Internet Conference Report
 Digestive Disease Week (DDW 2004)
  May 15 - 20, 2004, New Orleans, Louisiana
 


Trend to Improved SVR among African-Americans Receiving High Dose Induction Therapy with Conventional Interferon + Ribavirin

Chronic HCV has increased prevalence in the VA population and is responsible for great morbidity and mortality. There is evidence that IFN alfa 2b (Intron A) antiviral treatment regimens in standard dosages are less effective in the African-American (AA) group.

There is a large AA population in the VA system. It is postulated that high dose induction rx with IFN alfa based medication regimens may benefit the AA population.

In this study, researchers sought to determine the efficacy of standard dosage IFN alfa 2b (Intron A) + ribavirin in the AA population in comparison to the Caucasian (C) population and determine SVR to a HD induction IFN alfa 2b + ribavirin regimen.

VA pts with chronic HCV infection (+ HCV RNA & elevated ALT) who were not previously treated were identified in this prospective, randomized, controlled, multicenter trial. Demographic information (including race), serological parameters (viral load and genotype) and histological data were obtained.

Pts were randomized to receive standard (SD) IFN alfa 2b (3 MU TIW) + ribavirin for 48 wks vs. high-dose induction (HD) IFN alfa 2b (5 MU daily 6 wks followed by 3 MU TIW 42 wks) + ribavirin.

Sustained response rate (SVR) data (undetectable HCV RNA) are reported. 273 pts including 84 AA and 157 C were enrolled. SVR data are available in 70 AA and 136 C.

Results

15/70 (21%) of AA and 27/136 (20%) of C discontinued treatment and were considered non-responders. Overall SVR in the AA group was 4/70 (5%) in comparison to 36/136 (26%) in the C group (p<0.05).

In the AA population 1/40 (2.5%) achieved SVR vs. 3/30 (10%) in the HD group.

In the C population 18/69 (26%) in the SD group achieved SVR in comparison to 18/67 (27%) in the HD group.

Of note, significantly more AA had GT 1,4 (93%) vs. C 62%).

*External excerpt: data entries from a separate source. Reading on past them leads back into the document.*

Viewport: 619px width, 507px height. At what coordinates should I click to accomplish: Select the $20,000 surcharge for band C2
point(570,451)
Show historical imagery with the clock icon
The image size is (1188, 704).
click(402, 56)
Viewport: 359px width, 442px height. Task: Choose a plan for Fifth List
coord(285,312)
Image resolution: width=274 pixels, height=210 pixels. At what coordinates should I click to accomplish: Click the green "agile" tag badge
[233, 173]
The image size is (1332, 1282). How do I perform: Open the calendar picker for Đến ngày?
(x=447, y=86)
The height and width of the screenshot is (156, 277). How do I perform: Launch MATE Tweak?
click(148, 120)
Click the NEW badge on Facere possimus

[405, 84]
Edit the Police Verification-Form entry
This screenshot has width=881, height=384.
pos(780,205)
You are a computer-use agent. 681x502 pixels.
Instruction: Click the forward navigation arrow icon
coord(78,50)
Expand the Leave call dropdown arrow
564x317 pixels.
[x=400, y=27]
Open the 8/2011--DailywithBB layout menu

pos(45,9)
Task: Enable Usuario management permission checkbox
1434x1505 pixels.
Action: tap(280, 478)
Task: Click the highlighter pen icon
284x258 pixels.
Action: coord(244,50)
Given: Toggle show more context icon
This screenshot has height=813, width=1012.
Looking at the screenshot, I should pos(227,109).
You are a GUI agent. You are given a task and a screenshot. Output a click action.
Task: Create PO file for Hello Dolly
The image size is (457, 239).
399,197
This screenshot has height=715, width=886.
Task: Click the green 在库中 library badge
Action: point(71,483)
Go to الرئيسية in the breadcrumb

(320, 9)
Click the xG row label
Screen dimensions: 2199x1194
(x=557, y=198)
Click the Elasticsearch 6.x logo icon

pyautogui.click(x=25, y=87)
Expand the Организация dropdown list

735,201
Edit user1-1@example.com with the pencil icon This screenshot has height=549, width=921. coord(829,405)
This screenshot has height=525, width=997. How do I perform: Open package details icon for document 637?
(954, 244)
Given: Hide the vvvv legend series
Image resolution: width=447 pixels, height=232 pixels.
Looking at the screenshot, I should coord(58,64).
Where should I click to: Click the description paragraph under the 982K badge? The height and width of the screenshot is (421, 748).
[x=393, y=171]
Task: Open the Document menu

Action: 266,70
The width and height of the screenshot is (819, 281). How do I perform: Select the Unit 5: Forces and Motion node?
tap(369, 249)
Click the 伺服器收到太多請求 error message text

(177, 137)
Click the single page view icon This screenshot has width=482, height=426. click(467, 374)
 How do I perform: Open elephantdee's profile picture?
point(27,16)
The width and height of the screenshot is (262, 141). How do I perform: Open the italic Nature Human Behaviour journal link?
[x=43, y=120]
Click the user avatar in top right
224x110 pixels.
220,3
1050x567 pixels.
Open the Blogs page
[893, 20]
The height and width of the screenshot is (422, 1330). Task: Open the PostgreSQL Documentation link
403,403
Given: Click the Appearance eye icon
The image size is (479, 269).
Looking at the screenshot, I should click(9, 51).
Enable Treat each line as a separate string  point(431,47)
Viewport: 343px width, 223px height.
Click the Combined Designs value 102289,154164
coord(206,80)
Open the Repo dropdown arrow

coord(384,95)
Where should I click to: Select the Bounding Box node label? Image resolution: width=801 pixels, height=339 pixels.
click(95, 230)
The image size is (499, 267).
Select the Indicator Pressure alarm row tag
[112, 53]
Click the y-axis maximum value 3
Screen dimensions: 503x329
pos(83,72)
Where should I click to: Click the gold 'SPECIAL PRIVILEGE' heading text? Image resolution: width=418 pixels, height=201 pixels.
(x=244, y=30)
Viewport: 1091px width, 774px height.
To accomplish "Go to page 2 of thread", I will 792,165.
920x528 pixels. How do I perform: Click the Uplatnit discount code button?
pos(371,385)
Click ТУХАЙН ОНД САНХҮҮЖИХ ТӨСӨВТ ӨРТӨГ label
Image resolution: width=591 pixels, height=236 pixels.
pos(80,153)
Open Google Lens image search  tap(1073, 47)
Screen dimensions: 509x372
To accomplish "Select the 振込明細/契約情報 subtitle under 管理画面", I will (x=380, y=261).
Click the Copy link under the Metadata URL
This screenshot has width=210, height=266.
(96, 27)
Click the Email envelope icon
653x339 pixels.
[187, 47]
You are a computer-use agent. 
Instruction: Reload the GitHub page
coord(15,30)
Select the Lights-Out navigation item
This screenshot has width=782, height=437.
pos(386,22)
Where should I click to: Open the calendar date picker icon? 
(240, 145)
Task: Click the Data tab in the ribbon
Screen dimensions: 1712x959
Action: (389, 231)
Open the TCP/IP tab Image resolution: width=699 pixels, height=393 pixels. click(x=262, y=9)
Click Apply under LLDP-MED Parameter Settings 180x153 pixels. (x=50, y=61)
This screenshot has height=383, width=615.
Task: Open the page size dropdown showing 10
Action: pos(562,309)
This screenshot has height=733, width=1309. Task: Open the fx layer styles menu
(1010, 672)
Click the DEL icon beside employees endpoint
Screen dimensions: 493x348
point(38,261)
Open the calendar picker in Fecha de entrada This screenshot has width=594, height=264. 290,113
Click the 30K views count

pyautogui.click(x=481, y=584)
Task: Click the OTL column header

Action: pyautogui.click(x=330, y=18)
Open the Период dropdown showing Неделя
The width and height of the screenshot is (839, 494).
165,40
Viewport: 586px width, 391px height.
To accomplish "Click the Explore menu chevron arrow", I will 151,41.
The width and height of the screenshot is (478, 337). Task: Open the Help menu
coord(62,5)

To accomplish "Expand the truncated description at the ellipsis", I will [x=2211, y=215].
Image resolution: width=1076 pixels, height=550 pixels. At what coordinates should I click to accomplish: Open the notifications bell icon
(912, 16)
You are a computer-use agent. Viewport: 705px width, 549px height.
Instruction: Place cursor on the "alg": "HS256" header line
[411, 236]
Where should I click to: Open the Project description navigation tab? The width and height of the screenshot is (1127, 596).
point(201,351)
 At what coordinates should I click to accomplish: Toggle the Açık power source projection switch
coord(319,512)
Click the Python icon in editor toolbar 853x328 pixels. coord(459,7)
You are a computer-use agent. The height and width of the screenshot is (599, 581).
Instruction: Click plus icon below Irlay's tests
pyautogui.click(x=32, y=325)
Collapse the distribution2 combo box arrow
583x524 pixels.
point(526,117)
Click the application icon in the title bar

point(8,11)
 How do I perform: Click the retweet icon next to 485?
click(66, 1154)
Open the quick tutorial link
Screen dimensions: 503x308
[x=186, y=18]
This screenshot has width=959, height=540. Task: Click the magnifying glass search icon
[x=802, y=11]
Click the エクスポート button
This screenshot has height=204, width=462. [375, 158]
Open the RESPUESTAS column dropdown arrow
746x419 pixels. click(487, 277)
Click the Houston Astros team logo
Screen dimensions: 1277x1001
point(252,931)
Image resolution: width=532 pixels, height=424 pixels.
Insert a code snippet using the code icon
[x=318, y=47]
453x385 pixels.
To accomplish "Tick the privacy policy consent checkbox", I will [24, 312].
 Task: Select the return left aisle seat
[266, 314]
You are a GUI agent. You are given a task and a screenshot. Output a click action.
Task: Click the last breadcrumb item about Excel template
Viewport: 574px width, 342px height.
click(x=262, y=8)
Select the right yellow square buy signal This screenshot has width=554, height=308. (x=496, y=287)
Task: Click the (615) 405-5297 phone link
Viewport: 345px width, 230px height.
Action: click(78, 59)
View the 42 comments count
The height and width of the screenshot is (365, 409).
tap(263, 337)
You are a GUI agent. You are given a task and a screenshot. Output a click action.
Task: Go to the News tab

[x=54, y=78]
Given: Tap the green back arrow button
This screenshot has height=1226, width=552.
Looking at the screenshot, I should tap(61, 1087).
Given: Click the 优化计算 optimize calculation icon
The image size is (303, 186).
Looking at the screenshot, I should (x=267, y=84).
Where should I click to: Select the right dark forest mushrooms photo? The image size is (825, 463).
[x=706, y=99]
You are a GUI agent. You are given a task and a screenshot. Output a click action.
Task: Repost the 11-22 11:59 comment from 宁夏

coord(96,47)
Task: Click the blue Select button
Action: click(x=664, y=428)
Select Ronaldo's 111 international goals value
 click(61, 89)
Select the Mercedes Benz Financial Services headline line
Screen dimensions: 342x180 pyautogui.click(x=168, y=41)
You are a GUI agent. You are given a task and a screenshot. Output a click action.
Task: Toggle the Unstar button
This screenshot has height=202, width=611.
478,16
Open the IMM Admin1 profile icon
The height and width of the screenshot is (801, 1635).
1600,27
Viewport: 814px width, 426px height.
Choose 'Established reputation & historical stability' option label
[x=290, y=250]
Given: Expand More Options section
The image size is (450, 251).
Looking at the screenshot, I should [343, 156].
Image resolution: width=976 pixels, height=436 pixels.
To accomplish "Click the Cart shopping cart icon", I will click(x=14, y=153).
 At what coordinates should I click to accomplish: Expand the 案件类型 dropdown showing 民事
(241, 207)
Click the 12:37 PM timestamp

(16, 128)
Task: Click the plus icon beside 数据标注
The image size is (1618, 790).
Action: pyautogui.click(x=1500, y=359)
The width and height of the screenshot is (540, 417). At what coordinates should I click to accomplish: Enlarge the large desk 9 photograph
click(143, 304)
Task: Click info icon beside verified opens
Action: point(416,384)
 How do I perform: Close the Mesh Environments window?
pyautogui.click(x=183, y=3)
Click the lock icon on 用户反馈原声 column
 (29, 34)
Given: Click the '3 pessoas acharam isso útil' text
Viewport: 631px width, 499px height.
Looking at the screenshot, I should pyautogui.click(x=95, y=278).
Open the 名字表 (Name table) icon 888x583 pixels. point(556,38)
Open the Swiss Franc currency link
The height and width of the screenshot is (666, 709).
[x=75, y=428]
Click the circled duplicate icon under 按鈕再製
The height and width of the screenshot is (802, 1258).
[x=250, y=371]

As previously reported, the VA population in general had significant psychosocial discord (low income, significant hx of IV drug use, incarceration and significant hx of alcohol abuse).

Conclusions:

There was a trend to increased SVR in the AA population with HD induction IFN alfa 2b + ribavirin therapy;

The C population had significantly improved SVR in comparison to the AA population;

The VA population has poor treatment response (SVR) to antiviral medications in comparison to the general population; and

There is a high dropout rate among pts in the VA population receiving antiviral therapy. This is likely secondary to psychosocial comorbidity and may be responsible for lower SVR.

05/19/04

Reference
S Flamm and others. There Is a Trend to Improved SVR for African-Americans Receiving High Dose Induction IFN alfa 2b + Ribavirin Therapy for Chronic HCV: Final Results of a Prospective, Randomized, Controlled, Multicenter Trial in a VA Population. Abstract 1144 (poster). Digestive Disease Week. May 15-20, 2004. New Orleans, LA.